Au Canada, l’ombre de Donald Trump plane sur les élections : nos infographies pour tout comprendre

Et si le Parti libéral canadien échappait à la défaite historique qui lui était promise ? Ce scénario semblait très improbable il y a quelques semaines encore… Plus aujourd’hui. Deux mois après l’annonce de sa démission, son leader, le Premier ministre Justin Trudeau, va passer la main ce dimanche 9 mars et dans les enquêtes d’opinion, sa formation politique reprend des couleurs.

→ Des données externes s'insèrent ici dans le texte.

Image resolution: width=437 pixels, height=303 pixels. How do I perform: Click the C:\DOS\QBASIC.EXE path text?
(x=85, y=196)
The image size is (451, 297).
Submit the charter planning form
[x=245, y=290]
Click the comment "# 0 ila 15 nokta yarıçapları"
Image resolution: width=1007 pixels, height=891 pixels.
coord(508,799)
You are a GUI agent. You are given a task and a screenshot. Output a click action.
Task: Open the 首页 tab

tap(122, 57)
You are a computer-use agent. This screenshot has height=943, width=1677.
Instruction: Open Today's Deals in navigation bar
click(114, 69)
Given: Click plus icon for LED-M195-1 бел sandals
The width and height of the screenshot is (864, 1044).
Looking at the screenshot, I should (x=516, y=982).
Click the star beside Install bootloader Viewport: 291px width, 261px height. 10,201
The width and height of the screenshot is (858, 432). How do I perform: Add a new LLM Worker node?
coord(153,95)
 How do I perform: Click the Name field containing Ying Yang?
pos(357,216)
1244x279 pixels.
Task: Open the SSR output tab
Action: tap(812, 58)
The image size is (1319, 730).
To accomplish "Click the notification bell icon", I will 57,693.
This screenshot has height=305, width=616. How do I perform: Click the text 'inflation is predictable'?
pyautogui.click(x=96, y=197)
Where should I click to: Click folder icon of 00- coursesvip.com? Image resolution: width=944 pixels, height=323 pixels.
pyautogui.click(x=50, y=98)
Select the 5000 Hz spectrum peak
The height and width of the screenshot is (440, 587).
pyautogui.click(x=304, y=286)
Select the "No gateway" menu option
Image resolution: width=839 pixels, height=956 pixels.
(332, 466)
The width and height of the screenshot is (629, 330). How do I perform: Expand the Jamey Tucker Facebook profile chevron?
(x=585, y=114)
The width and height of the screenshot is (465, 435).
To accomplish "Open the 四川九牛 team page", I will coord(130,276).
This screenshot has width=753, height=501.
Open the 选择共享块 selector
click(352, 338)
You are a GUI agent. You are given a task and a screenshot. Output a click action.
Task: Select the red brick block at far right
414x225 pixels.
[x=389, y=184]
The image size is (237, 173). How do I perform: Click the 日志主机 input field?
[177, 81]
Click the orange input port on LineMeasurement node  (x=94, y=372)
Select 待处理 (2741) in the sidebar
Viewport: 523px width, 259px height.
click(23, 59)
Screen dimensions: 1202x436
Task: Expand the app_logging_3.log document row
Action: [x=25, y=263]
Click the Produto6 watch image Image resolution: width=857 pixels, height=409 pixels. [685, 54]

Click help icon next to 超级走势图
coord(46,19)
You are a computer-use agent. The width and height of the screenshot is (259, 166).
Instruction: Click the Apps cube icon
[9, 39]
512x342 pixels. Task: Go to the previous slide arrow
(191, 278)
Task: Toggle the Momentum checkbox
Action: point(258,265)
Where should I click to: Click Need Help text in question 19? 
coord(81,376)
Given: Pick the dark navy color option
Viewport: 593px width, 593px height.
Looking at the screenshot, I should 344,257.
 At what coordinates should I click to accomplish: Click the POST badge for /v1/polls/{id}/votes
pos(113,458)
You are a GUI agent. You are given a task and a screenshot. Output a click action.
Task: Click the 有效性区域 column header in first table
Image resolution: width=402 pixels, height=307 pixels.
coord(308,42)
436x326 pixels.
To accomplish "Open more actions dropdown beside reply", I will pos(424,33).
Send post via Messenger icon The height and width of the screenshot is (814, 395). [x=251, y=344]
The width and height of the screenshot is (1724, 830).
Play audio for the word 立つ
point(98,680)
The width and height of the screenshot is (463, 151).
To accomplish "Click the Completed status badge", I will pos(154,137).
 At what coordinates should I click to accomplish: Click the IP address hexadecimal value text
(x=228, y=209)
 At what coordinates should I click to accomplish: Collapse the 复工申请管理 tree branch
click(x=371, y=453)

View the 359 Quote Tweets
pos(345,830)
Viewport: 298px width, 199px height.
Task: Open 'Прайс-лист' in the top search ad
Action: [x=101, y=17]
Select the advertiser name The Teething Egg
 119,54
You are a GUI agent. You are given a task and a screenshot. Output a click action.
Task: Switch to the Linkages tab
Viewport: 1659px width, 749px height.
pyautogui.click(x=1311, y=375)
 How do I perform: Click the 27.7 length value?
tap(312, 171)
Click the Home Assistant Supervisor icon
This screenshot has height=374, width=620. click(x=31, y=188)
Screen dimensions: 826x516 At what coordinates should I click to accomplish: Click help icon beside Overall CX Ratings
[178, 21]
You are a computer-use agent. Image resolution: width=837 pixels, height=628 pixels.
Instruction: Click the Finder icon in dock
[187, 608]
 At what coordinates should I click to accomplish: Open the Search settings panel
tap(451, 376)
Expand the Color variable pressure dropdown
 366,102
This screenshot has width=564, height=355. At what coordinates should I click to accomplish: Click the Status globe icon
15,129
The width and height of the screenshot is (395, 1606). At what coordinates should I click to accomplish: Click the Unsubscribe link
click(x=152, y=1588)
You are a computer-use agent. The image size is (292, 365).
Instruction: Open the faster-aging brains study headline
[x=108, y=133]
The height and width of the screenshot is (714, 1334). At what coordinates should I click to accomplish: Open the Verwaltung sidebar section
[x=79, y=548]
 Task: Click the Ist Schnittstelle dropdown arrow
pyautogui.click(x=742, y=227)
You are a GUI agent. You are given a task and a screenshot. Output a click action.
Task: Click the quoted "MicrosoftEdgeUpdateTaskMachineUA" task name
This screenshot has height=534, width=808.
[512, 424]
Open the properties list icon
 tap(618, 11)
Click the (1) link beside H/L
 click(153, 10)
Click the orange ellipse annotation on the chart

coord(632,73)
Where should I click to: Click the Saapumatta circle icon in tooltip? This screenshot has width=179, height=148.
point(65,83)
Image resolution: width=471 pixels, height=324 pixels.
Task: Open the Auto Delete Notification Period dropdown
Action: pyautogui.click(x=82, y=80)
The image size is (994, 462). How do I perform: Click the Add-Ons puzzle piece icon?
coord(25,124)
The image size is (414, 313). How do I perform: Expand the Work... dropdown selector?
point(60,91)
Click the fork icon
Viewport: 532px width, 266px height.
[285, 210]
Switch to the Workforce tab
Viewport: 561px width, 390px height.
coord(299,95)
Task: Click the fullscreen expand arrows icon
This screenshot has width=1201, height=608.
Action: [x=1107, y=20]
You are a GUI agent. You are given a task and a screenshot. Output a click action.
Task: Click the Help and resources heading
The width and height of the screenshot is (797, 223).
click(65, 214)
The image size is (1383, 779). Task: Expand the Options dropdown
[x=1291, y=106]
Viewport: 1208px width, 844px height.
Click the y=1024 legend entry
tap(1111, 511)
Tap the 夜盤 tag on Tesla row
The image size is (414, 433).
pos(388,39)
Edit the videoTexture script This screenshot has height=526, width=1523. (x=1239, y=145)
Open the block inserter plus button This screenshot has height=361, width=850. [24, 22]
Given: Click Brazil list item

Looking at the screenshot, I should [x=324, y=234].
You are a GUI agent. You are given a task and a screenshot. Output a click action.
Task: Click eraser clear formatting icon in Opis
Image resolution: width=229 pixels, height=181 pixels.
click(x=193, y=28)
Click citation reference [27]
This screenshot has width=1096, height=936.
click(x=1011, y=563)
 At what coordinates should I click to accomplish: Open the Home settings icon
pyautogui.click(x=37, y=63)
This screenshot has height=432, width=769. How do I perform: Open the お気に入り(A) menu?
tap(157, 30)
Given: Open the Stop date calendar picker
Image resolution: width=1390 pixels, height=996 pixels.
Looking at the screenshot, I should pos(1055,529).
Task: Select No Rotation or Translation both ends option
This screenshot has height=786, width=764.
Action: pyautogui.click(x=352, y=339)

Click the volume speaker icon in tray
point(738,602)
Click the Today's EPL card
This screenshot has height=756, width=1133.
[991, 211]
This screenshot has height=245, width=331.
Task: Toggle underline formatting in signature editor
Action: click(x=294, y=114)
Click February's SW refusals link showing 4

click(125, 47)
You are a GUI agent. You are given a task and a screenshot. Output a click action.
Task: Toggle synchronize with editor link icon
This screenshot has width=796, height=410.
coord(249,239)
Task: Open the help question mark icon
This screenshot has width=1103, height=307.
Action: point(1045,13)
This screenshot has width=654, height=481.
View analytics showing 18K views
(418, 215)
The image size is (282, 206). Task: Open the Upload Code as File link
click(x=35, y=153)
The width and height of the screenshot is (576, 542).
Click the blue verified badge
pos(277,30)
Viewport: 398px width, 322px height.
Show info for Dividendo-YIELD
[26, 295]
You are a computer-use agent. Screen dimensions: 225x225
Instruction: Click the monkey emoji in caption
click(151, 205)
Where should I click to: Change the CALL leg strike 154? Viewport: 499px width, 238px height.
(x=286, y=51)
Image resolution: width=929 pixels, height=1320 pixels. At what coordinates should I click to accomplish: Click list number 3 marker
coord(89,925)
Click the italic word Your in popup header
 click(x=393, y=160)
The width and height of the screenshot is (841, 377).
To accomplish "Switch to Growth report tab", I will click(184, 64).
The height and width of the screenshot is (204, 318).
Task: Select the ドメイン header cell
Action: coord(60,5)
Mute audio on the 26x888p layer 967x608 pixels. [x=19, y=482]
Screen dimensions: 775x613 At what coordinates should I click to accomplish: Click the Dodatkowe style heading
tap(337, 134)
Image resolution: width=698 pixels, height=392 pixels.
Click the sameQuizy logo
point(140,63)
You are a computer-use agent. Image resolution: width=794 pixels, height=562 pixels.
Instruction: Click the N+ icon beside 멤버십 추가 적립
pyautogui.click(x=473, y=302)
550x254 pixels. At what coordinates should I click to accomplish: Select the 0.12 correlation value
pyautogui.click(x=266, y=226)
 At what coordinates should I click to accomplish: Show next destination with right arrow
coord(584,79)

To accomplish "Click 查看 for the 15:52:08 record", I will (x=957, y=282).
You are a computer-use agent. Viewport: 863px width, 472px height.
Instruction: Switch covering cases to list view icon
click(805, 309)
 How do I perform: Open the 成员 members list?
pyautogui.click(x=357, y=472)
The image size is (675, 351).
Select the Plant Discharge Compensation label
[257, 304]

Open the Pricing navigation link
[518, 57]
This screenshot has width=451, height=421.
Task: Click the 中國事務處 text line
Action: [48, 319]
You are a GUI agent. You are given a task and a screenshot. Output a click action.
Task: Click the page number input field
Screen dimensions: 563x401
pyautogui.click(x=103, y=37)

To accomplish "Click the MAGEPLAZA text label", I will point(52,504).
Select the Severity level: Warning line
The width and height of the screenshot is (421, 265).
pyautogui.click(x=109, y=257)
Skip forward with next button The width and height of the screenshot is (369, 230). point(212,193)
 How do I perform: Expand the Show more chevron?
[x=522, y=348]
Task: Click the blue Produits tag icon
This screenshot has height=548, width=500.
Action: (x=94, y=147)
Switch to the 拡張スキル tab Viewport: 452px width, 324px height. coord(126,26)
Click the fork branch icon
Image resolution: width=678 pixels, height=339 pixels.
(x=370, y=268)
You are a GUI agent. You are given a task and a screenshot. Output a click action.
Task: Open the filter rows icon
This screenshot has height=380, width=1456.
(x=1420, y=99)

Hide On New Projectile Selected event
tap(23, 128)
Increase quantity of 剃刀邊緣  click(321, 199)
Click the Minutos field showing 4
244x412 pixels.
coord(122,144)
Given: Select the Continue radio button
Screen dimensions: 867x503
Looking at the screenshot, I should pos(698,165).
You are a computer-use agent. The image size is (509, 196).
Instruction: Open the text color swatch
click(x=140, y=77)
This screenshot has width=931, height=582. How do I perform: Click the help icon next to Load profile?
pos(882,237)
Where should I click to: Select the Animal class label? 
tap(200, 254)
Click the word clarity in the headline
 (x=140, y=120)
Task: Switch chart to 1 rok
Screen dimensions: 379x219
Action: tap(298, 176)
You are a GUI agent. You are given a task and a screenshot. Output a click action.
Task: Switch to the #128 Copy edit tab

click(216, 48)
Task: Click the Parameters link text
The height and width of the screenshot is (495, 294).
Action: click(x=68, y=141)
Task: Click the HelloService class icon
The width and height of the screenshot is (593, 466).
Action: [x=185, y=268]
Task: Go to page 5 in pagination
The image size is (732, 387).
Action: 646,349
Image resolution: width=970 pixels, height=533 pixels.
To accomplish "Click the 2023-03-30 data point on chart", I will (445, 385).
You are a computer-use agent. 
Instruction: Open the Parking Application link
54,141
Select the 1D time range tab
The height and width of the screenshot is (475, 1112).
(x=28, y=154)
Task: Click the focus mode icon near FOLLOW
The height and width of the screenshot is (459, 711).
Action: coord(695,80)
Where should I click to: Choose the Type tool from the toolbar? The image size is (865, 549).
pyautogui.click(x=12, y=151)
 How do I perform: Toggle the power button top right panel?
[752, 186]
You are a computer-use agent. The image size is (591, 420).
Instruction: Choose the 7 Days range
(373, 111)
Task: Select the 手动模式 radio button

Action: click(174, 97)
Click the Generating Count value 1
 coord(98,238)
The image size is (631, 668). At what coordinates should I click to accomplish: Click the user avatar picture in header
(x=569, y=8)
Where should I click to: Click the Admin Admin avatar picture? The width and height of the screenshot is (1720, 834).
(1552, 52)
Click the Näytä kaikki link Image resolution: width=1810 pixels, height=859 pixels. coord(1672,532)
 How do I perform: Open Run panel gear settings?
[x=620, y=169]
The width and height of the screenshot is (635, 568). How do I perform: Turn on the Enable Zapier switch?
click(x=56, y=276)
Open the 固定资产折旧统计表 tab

Jusque-là, elle était largement devancée, notamment depuis la prise de contrôle, à l’automne 2022, de Pierre Poilievre sur son principal rival, le Parti conservateur. Surnommé le « pitbull », ce spécialiste de la communication politique était parvenu à asseoir sa popularité à coups de sorties populistes (contre l’inflation ou en défense de mouvements antivax notamment) et en se faisant défenseur de coupes budgétaires drastiques. « Monsieur Poilievre est combatif, pugnace et rigoureux. C’est quelqu’un qui fait ses devoirs, note Sandra Aubé, vice-présidente du cabinet d’affaires publiques TACT Conseil et ancienne directrice de cabinet de la ministre des Affaires étrangères canadienne, contrairement à l’équipe de Monsieur Trudeau, il a très vite compris les frustrations autour de la pénurie de logements et de l’augmentation du coût de la vie. »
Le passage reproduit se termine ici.